As a basic concept, the tools are set up that they query the pickle file to get necessary information. This could be the labels for the different parameters, or number of individuals within a generation of a SCEUA run, and similar information. This ability, to revert back to the pickle files, makes the tools quite dynamic.

To interact with this script, the user uses the command line and provides a parameter that calls the desired functionality. For example:

python3 path/to/propti/propti_analyse.py --dump_plots .

This calls Python 3 with propti_analyse.py, the --dump_plots parameter creates predefined plots of the inverse modeling process (see below). Note the period at the end, this tells propti_analyse.py where to look for the pickle file, thus in this example it is assumed the users starts in the main directory of the IMP run.

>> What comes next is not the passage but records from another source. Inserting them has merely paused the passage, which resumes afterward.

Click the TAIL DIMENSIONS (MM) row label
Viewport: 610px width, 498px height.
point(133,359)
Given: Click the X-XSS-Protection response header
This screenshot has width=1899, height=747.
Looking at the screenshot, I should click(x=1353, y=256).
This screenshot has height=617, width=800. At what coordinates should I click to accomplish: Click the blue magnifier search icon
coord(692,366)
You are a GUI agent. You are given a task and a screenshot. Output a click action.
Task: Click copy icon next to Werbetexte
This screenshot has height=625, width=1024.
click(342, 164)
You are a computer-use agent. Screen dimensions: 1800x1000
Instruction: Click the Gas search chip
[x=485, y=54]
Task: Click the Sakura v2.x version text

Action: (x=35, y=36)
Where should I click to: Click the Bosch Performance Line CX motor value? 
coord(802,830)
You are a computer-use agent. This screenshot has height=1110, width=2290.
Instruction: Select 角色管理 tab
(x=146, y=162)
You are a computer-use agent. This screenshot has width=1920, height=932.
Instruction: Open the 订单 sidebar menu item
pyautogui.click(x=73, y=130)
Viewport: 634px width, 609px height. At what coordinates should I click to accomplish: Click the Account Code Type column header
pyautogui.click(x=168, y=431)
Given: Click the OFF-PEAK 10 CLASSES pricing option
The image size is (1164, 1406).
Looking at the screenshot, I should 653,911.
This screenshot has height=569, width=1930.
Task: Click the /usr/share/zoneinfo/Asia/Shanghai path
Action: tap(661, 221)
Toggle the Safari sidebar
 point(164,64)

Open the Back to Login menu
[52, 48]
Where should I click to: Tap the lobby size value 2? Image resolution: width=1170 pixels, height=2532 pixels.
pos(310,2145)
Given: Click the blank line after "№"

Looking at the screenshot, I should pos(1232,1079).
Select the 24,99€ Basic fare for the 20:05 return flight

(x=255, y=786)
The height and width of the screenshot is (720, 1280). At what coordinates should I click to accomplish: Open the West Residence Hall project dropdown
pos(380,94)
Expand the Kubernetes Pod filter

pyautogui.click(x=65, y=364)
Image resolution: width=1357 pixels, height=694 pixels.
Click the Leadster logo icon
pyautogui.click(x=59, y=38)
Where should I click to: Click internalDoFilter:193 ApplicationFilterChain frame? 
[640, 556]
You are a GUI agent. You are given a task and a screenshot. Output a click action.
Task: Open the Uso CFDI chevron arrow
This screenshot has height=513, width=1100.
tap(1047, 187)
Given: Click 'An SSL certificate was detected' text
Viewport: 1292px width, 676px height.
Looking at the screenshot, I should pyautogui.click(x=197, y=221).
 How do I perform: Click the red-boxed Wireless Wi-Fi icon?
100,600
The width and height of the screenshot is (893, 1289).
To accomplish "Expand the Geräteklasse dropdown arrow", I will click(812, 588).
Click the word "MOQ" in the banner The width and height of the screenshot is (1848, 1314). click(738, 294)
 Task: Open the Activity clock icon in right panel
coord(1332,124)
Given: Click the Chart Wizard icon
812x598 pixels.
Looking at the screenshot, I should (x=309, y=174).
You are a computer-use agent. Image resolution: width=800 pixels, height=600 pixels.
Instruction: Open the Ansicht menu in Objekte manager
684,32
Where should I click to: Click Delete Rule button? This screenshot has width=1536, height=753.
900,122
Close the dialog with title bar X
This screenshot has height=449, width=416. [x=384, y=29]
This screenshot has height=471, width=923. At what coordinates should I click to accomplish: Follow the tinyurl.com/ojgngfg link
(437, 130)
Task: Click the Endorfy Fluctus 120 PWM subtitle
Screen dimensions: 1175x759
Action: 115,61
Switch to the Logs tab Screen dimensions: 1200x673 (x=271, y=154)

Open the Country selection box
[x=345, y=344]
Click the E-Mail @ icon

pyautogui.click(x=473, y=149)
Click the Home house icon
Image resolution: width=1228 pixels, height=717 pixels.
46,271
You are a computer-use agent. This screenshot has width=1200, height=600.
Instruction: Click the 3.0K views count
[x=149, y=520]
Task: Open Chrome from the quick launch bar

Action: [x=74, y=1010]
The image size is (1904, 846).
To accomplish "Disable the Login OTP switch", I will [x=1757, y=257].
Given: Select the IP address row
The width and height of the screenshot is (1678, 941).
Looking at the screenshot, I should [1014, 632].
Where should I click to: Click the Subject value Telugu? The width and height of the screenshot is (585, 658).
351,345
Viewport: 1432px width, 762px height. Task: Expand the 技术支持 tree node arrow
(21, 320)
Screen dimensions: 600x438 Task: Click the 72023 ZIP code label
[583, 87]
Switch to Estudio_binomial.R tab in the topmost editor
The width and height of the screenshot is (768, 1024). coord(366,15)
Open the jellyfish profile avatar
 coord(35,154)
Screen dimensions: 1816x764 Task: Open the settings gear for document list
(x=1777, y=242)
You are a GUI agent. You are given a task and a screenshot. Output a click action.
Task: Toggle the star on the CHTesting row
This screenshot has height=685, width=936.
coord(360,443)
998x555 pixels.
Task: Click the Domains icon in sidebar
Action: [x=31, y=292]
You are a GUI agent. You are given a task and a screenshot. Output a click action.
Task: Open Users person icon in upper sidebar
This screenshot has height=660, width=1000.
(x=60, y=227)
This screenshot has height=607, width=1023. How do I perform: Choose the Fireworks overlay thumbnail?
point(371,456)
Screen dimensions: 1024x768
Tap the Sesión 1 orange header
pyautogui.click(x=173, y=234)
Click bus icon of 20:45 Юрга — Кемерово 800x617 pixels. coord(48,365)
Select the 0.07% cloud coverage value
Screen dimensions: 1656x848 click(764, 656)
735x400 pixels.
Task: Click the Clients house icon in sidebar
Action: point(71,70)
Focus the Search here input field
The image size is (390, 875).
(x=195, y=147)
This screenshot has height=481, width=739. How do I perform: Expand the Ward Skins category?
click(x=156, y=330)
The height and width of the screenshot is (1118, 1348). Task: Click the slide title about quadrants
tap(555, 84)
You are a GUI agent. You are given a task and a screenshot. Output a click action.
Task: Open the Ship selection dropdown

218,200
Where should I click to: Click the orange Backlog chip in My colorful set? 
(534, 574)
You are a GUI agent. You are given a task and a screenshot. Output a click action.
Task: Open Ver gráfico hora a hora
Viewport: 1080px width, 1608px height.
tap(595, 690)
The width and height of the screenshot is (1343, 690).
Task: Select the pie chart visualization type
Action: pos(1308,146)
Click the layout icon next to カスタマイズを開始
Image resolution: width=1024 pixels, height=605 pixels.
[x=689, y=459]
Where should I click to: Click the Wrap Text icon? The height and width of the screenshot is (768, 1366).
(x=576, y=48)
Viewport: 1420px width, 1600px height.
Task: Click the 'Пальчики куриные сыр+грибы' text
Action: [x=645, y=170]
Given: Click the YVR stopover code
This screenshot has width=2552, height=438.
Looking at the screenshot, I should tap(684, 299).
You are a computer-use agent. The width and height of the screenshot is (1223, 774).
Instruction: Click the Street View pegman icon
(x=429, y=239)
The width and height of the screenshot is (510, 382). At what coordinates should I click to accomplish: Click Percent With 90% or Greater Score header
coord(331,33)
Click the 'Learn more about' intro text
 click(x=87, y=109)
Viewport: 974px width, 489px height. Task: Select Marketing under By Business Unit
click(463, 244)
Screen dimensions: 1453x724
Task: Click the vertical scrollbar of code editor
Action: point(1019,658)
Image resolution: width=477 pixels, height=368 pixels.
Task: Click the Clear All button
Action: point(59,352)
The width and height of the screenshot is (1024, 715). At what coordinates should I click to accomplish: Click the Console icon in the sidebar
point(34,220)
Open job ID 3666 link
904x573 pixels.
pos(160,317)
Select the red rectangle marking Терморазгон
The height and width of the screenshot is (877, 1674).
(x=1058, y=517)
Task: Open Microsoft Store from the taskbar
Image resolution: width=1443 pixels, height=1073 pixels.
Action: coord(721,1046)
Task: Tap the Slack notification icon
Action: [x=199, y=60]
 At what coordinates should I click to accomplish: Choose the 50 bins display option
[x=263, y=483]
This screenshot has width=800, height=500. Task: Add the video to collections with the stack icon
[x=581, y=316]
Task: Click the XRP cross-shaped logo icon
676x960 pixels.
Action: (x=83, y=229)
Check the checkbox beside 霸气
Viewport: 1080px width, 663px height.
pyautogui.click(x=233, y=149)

Note: This script is highly work in progress and my change a lot in the future. Here, only the most robust tools are described, which may be also the most useful to new users.

--dump_plots

This creates a number of plots, focused on the SCEUA. Thes following plots are created:

  • Scatter plot of the fitness values over the whole IMP run
  • Scatter plots of the single parameter values during the IMP, one for each parameter
  • Scatter plots for the "best" parameter value per generation, for each parameter
  • Boxplots of the fitness values, each generation represented as a boxplot

--clean_db

When using the restart functionality, where the batch script write markers into the database file (csv), this function cleans the database file. It is focussed on the SCEUA. It will create two files, one with only the markers removed. A second file gets the markers removed, as well as the partly completed generations, that might be left over after restart after a system crash.

It is rather simple, in that it just counts the lines between the restart markers and takes only the first n generations times m individuals and stops when no full generation is left.